===== Records provided

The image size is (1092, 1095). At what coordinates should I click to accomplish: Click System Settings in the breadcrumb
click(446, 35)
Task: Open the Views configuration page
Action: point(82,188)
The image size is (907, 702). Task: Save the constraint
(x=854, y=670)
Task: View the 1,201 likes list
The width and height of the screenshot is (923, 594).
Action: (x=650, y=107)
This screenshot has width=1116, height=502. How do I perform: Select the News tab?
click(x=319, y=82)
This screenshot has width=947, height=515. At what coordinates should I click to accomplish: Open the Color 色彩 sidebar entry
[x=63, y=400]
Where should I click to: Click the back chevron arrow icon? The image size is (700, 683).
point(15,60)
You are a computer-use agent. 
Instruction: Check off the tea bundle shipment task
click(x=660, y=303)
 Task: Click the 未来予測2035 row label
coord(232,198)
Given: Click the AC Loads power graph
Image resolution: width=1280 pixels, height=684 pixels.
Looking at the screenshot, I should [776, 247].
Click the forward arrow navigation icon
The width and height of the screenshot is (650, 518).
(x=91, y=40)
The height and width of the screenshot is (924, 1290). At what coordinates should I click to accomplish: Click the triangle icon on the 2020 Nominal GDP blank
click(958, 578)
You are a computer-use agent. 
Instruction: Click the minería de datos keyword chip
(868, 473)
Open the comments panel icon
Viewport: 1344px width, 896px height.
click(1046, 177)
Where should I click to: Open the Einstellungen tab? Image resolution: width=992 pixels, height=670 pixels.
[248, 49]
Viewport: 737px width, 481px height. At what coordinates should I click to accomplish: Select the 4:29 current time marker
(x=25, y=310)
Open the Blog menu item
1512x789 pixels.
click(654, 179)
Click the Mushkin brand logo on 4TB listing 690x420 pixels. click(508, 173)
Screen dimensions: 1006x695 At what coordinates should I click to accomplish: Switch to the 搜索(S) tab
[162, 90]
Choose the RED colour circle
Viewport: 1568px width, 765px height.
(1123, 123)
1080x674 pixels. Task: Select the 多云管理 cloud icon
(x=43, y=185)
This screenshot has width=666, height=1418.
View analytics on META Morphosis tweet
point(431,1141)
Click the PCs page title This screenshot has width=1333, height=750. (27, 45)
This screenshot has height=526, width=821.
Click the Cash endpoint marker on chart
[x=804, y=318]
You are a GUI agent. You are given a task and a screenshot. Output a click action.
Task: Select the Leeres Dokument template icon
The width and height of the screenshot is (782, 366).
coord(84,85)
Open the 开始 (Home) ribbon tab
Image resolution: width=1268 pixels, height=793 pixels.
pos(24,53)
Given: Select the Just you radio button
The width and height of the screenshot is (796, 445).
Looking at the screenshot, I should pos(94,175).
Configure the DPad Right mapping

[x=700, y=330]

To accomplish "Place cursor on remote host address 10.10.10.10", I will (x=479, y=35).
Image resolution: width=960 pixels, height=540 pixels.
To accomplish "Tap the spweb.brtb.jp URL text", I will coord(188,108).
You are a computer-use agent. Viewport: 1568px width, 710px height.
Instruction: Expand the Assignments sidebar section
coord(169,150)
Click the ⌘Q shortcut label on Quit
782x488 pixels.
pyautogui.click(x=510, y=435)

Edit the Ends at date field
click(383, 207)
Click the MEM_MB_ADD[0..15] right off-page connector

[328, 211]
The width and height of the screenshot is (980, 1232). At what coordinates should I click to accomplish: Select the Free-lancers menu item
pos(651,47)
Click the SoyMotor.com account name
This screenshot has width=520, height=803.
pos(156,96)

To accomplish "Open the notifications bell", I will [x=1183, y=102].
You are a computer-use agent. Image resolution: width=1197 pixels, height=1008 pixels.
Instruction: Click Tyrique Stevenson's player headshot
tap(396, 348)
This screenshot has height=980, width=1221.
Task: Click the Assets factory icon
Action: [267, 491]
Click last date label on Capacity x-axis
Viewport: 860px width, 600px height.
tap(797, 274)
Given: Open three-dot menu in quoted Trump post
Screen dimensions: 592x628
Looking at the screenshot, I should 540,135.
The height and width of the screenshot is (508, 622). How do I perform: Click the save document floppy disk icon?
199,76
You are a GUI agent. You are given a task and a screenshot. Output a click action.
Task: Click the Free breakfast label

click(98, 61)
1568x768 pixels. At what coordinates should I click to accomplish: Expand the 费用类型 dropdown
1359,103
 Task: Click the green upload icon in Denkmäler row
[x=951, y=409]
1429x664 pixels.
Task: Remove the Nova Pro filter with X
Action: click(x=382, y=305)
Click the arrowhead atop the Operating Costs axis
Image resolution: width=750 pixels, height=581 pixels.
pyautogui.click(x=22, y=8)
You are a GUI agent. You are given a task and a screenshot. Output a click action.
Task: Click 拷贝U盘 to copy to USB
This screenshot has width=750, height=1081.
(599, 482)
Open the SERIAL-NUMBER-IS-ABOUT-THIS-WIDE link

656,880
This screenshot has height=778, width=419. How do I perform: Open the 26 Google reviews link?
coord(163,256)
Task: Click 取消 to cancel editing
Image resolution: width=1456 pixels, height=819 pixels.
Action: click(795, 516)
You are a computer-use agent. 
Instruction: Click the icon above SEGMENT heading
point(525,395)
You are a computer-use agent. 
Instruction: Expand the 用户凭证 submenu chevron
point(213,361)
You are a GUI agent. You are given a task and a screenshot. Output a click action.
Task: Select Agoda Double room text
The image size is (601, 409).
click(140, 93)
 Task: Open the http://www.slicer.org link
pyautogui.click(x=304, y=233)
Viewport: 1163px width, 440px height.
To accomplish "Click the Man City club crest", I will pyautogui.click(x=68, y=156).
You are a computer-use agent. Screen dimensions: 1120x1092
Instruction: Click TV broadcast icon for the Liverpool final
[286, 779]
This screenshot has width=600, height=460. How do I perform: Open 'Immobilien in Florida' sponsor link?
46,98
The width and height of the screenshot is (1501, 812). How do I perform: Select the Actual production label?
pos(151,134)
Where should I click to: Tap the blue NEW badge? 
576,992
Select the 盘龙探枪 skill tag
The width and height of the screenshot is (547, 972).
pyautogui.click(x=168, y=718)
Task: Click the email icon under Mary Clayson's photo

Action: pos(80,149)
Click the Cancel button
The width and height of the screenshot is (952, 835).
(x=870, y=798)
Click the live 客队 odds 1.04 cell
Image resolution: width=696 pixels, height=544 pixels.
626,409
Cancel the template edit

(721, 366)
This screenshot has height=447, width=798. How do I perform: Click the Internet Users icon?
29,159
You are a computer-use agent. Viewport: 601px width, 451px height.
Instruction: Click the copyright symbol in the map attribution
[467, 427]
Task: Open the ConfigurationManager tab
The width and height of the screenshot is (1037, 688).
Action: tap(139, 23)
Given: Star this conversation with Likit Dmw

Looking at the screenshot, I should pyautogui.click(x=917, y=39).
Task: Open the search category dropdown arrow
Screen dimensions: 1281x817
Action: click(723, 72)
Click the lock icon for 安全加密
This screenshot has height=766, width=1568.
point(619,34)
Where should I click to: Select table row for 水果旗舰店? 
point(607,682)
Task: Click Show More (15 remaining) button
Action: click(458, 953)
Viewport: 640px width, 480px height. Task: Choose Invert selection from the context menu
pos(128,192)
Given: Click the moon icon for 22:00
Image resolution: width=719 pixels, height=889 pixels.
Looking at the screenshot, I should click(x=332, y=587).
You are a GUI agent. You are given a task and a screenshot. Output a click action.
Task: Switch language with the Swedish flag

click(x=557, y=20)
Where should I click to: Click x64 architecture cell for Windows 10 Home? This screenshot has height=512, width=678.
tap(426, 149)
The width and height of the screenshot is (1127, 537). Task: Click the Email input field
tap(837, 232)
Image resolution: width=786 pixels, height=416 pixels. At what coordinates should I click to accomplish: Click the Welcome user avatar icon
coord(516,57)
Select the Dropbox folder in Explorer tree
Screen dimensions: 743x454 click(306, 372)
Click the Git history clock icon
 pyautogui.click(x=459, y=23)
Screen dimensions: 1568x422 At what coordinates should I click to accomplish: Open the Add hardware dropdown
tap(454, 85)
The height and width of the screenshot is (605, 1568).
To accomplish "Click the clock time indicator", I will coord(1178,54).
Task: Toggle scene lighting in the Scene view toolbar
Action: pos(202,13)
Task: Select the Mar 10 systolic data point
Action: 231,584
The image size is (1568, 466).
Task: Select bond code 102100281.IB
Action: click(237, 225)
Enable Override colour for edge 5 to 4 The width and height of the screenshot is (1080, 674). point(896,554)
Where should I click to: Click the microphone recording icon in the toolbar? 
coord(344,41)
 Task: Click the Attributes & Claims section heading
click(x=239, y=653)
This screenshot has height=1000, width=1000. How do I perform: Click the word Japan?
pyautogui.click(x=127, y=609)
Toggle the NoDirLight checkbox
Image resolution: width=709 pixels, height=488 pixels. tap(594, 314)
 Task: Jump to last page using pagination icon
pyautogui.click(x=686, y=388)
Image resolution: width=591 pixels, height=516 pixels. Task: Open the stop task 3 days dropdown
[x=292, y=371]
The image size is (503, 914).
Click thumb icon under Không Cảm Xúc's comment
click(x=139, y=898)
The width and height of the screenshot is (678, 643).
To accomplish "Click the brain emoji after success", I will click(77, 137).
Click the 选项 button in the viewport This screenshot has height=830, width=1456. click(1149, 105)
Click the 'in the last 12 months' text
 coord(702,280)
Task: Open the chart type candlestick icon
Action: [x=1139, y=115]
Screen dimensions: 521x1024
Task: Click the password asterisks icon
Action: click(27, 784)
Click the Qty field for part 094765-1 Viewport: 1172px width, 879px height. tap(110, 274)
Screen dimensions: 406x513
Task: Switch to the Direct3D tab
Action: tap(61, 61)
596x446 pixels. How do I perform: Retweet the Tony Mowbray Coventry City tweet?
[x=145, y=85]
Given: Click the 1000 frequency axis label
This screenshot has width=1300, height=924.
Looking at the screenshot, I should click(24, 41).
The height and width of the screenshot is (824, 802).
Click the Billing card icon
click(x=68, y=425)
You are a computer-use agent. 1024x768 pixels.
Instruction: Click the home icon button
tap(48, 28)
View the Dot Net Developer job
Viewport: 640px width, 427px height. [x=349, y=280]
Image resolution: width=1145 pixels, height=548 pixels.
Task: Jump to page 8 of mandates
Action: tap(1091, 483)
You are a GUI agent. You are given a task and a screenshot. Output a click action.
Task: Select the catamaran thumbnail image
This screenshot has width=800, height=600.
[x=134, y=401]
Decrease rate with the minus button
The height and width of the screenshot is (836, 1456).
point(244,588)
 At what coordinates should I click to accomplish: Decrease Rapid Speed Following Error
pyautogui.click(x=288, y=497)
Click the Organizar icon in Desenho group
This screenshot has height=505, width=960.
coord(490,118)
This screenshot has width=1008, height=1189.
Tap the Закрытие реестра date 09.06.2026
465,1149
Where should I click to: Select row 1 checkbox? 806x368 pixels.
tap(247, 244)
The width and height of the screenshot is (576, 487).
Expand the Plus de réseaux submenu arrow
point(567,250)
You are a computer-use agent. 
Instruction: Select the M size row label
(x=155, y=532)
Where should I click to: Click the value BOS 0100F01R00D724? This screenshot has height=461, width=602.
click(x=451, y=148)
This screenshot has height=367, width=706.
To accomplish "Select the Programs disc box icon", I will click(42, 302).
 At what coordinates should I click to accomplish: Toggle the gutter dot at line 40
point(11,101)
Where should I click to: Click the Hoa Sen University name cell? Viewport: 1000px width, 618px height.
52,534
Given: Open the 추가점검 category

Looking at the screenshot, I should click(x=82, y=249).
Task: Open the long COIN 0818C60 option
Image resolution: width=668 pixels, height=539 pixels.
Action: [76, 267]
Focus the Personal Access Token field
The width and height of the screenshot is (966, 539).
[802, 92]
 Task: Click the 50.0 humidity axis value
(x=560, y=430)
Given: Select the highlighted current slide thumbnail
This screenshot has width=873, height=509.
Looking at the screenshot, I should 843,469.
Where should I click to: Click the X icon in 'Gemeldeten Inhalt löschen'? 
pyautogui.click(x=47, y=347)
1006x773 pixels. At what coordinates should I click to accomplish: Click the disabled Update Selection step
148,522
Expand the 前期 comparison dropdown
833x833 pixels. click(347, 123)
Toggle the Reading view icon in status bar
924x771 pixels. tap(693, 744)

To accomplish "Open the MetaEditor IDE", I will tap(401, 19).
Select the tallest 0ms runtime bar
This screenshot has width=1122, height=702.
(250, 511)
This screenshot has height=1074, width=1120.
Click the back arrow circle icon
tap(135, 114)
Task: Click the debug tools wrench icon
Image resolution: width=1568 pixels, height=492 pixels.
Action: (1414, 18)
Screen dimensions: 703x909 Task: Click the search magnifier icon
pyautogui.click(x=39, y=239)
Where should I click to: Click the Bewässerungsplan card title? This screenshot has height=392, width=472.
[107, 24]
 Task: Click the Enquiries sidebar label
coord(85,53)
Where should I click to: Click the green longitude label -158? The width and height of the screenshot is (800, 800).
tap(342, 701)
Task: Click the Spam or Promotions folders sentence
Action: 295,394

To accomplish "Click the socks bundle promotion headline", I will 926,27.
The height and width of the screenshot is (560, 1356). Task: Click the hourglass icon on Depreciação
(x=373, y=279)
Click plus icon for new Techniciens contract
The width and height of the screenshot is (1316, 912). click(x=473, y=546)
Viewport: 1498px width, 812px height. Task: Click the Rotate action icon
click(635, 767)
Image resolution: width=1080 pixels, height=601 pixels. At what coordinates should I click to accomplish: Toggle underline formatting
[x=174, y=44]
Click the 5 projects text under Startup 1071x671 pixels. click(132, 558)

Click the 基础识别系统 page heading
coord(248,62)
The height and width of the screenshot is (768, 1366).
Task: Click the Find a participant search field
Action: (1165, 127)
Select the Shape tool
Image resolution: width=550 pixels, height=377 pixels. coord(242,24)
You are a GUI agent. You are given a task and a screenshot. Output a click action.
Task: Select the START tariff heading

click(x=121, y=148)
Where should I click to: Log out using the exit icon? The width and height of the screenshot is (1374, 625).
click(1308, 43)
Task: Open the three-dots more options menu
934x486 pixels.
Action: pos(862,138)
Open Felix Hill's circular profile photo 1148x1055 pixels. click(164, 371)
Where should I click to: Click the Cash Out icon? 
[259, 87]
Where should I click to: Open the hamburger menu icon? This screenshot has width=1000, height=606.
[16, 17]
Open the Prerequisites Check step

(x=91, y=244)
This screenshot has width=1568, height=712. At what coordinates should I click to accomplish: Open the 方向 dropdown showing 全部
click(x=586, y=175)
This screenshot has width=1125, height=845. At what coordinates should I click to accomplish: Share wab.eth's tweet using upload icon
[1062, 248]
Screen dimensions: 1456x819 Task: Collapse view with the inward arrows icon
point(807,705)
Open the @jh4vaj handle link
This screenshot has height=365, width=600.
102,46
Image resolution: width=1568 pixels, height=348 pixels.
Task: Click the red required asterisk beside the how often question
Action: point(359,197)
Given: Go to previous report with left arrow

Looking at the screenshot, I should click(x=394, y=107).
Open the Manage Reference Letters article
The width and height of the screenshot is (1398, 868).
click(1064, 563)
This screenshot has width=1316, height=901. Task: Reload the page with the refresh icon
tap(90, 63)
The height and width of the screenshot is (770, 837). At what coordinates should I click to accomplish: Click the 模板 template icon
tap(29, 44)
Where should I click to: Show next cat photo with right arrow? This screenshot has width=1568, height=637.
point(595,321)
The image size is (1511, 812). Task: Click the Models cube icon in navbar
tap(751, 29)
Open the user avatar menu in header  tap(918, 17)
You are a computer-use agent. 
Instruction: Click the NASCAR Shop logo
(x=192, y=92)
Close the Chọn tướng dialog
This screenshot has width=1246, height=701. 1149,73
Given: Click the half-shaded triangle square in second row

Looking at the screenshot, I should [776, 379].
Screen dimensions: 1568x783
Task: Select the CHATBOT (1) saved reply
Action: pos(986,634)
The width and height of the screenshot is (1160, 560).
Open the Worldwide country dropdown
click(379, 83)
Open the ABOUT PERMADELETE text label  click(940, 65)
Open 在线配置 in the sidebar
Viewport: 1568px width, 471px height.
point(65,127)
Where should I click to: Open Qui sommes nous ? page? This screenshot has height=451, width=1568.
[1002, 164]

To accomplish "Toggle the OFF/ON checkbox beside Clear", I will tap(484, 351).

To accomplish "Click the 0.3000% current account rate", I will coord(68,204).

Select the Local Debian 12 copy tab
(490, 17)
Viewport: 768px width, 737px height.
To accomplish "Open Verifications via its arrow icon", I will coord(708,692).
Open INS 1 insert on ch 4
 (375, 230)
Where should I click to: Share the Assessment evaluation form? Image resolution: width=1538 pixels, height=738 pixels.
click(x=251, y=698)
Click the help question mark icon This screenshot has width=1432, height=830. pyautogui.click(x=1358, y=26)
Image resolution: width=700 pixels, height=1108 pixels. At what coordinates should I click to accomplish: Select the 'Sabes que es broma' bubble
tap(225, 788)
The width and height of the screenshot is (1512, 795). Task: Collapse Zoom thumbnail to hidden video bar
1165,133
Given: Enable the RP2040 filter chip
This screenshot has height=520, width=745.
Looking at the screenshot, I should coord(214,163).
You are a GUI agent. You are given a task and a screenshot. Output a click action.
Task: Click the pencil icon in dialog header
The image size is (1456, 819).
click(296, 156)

==========

Exercise prompt:
Copy out all lines above that include the string "header".

Task answer:
Open the user avatar menu in header  tap(918, 17)
Task: Click the pencil icon in dialog header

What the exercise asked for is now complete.